'''

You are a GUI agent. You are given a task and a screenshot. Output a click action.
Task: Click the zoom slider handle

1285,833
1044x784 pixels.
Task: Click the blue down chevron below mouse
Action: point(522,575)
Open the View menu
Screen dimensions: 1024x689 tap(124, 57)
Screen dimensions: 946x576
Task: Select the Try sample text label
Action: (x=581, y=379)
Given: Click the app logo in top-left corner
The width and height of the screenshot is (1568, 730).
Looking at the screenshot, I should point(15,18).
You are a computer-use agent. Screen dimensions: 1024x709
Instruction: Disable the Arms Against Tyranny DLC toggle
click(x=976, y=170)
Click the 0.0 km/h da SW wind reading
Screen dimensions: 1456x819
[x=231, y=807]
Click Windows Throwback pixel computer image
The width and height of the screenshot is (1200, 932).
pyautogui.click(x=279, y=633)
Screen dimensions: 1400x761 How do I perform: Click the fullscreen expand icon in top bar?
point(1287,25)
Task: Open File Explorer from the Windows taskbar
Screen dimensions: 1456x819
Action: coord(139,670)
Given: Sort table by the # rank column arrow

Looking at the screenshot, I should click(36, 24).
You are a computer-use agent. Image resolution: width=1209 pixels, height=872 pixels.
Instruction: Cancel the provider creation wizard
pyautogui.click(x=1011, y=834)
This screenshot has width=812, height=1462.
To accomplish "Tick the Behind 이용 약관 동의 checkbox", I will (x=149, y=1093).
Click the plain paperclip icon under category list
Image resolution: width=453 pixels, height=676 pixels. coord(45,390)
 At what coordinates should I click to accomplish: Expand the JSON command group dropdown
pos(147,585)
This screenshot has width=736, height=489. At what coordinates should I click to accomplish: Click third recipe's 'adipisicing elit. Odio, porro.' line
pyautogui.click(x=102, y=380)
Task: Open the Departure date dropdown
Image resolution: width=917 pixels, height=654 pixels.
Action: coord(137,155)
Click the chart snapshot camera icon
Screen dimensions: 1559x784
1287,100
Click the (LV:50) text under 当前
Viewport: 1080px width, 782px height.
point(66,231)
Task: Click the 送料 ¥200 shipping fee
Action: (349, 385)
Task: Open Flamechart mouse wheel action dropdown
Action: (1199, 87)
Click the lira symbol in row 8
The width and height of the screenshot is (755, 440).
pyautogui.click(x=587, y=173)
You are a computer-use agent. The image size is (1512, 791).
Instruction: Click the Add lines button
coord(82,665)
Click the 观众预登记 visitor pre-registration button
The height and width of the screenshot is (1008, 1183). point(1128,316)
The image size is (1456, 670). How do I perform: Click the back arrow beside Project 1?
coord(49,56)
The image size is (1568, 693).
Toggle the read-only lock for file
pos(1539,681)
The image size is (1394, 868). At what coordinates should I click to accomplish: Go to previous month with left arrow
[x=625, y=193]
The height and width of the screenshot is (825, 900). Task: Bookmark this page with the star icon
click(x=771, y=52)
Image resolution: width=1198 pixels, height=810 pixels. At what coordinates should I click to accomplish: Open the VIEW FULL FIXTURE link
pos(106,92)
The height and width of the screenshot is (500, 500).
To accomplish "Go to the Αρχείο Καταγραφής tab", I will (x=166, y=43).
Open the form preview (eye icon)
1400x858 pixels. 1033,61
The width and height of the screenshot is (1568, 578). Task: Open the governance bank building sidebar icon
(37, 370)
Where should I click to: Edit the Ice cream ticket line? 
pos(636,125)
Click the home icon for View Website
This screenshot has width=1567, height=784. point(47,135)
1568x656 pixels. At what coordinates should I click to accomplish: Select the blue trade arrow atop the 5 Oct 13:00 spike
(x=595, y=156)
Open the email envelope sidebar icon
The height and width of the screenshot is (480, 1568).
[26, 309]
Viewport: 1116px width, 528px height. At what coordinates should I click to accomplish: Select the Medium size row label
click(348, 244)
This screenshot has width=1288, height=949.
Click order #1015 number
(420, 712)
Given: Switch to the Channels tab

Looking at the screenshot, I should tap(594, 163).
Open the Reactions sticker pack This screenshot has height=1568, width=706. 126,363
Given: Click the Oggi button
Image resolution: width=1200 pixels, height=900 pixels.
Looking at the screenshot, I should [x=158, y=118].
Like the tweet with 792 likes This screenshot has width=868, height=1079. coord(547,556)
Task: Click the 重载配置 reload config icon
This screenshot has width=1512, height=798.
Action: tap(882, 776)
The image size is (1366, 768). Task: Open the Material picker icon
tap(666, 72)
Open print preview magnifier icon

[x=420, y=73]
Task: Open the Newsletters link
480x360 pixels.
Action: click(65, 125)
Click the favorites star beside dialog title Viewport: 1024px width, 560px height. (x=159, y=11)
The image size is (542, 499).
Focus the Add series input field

'''

Goal: How many lines in the records above contain the string "sidebar"? Reply with the number alone.

Answer to the exercise: 2